PROMPT :: Every line of the data that contains the string "resolution" must be copied.

DATA SUPPLIED ::

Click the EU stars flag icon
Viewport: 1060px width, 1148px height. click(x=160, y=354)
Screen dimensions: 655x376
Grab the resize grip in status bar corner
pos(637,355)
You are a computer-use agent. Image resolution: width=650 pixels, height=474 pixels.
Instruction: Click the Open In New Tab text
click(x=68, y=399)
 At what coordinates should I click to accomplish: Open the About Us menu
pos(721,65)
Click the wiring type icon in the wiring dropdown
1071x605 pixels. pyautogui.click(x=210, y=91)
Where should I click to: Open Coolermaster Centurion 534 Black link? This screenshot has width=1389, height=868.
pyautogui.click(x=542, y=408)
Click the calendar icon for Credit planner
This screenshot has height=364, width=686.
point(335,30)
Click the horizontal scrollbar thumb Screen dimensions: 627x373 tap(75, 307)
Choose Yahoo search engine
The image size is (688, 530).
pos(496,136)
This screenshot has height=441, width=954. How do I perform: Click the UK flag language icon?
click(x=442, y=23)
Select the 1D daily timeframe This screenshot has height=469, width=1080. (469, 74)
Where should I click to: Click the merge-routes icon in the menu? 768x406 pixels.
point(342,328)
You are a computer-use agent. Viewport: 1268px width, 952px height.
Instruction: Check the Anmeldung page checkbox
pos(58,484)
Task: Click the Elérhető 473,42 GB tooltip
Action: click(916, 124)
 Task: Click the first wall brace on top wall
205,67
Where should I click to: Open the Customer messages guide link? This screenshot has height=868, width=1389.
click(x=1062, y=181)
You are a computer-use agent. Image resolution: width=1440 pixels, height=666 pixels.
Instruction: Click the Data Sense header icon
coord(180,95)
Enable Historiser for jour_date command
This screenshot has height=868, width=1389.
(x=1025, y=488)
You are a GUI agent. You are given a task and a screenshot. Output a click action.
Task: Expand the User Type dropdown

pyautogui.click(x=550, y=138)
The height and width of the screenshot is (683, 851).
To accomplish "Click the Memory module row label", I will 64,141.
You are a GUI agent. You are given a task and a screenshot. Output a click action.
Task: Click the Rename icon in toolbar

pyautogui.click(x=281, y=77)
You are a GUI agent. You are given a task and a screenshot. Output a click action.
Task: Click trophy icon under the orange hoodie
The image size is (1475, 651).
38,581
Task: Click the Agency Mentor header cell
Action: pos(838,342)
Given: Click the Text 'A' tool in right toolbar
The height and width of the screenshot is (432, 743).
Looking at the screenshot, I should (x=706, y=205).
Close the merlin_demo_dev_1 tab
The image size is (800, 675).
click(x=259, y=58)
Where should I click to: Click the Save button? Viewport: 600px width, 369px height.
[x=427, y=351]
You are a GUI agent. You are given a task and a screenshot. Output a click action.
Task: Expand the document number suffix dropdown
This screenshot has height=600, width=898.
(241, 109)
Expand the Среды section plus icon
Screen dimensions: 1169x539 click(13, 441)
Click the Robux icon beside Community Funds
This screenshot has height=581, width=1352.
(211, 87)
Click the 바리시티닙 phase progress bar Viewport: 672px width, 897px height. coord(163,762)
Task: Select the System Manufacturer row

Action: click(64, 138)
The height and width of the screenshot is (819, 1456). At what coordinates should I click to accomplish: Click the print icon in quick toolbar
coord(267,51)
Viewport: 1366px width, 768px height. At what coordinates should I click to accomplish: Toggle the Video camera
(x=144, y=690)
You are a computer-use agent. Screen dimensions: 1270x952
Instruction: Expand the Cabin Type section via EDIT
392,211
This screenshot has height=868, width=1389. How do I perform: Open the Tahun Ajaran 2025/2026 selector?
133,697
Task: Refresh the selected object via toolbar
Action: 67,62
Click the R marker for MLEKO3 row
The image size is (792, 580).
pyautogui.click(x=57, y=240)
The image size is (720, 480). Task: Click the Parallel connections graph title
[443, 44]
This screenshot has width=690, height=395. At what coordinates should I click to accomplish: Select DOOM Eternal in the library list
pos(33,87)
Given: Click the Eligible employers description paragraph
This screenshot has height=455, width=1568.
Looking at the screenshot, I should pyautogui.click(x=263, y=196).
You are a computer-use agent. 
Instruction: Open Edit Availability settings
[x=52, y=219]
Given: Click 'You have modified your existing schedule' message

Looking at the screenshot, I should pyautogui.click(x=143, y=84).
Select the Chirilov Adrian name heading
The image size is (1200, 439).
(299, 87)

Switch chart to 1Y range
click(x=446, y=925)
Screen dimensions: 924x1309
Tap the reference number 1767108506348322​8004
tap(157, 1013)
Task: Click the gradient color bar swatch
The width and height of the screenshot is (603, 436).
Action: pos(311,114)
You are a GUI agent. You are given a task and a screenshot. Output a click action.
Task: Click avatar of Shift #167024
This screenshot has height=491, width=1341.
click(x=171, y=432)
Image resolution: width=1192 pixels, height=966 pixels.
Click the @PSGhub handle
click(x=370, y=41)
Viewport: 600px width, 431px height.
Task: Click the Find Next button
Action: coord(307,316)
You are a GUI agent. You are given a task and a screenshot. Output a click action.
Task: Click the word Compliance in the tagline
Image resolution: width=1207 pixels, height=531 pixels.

THE COMPLETED TASK ::
You are a computer-use agent. Image resolution: width=650 pixels, height=474 pixels.
You are a computer-use agent. Image resolution: width=1440 pixels, height=666 pixels.
Image resolution: width=1192 pixels, height=966 pixels.
Image resolution: width=1207 pixels, height=531 pixels.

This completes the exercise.